Los pediatras generales juegan un papel importante en el respeto del momento de las vacunaciones; la vacunación no solo es permisible, sino que también se recomienda en niños con enfermedades cardiovasculares. Con consultas sucesivas, debe observar el crecimiento y el desarrollo psicomotor del niño.Él también tiene que curar enfermedades y lesiones intercurrentes que puedan ocurrir. Las enfermedades de los órganos otorrinolaringológicos y las enfermedades respiratorias son más comunes en los niños pequeños. Amigdality, otitis y mastoiditis deben ser tratados con antibióticos para el propósito de superposición antiestreptocócicos la puerta de entrada a la endocarditis. Lo mismo se aplica a las lesiones cutáneas infectadas como el panaritium y el impétigo. Pero al mismo tiempo no debe ser excesivamente proteger cardiomiopatía niño asignación de tratamientos innecesarios, y es lo suficientemente a los antibióticos utilizados para tratar infecciones bacterianas, pero no para todos los estados febriles, la mayoría de las cuales son causadas por virus. El pediatra de medicina general tiene oportunidades ideales para aconsejar sobre la prevención y el comportamiento del paciente y su familia, en particular, sobre la higiene dental. Esto último es de particular importancia, ya que la cavidad oral es a menudo la puerta de entrada de la bacteriemia.

específica de la enfermedad cardíaca TRATAMIENTO

se puede ver cuando se accede a la literatura médica que hay mucho más cosas en relación con el diagnóstico de cardiopatía en el niño, así como para llevarla a cabo, en particular, para el profano en el campo de la cardiología.

El tratamiento médico y / o quirúrgico en la práctica lo determina un especialista. Aunque los enfoques terapéuticos son similares para cada grupo grande de cardiopatías, cada paciente necesita un enfoque separado y el especialista debe, con respecto a la elección correcta, cooperar con el pediatra.

necesario diferenciar entre los diferentes grupos de pacientes: pacientes que se someten a cirugía no necesitan una( pequeña comunicación interventricular), donde es necesario centrarse principalmente en la prevención de la endocarditis;pacientes en espera de operaciones con un cortocircuito significativo izquierda-derecha en riesgo de desarrollar infecciones respiratorias, o portadores de tetralogía de Fallot, con el riesgo de crisis anóxicas;los niños operaron con éxito con trastornos residuales o sin ellos, y finalmente, pacientes que solo pueden beneficiarse de la cirugía paliativa.

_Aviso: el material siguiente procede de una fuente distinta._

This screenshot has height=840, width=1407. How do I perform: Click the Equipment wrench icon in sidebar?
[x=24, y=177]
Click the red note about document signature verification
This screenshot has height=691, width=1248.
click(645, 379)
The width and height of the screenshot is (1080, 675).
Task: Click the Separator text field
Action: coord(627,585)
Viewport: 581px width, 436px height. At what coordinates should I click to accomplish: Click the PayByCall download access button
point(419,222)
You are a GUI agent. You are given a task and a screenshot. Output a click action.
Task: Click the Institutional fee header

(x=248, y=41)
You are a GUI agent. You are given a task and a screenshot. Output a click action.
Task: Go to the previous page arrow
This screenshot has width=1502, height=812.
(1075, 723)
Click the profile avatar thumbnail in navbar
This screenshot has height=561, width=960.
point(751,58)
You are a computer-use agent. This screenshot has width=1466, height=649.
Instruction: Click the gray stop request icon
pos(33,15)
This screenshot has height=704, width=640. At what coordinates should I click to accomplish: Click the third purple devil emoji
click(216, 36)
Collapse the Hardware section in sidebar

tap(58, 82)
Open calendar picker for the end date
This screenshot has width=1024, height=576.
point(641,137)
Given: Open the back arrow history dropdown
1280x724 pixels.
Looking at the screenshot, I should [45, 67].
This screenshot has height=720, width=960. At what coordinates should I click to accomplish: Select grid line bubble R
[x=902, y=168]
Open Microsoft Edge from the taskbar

Los signos y síntomas que deben controlarse cardiólogo

también debe introducir un pediatra con lo que los signos y síntomas de reloj es necesario para cada paciente individual. Dependen de la edad y el tipo de cardiopatía. Estos síntomas son prácticamente idénticos a los que permiten identificar y diagnosticar defectos congénitos o adquiridos. Están asociados con la oxigenación( cianosis), con una frecuencia cardíaca de( insuficiencia cardiaca) y pulmonar( pequeño cianosis con débito o insuficiencia cardiaca por una mayor tasa de producción) o el ritmo cardíaco( taquicardia o bradiarritmias, corazón, dolor torácico) y son comunes agrandes grupos de cardiopatía congénita o adquirida. La presencia de soplos cardíacos o, especialmente, cambios en su tonalidad, intensidad o duración deberían causar cambios en el nivel del corazón. Los signos y síntomas de gran importancia para identificar un problema potencial o el empeoramiento de la enfermedad se presentan en la Tabla 1.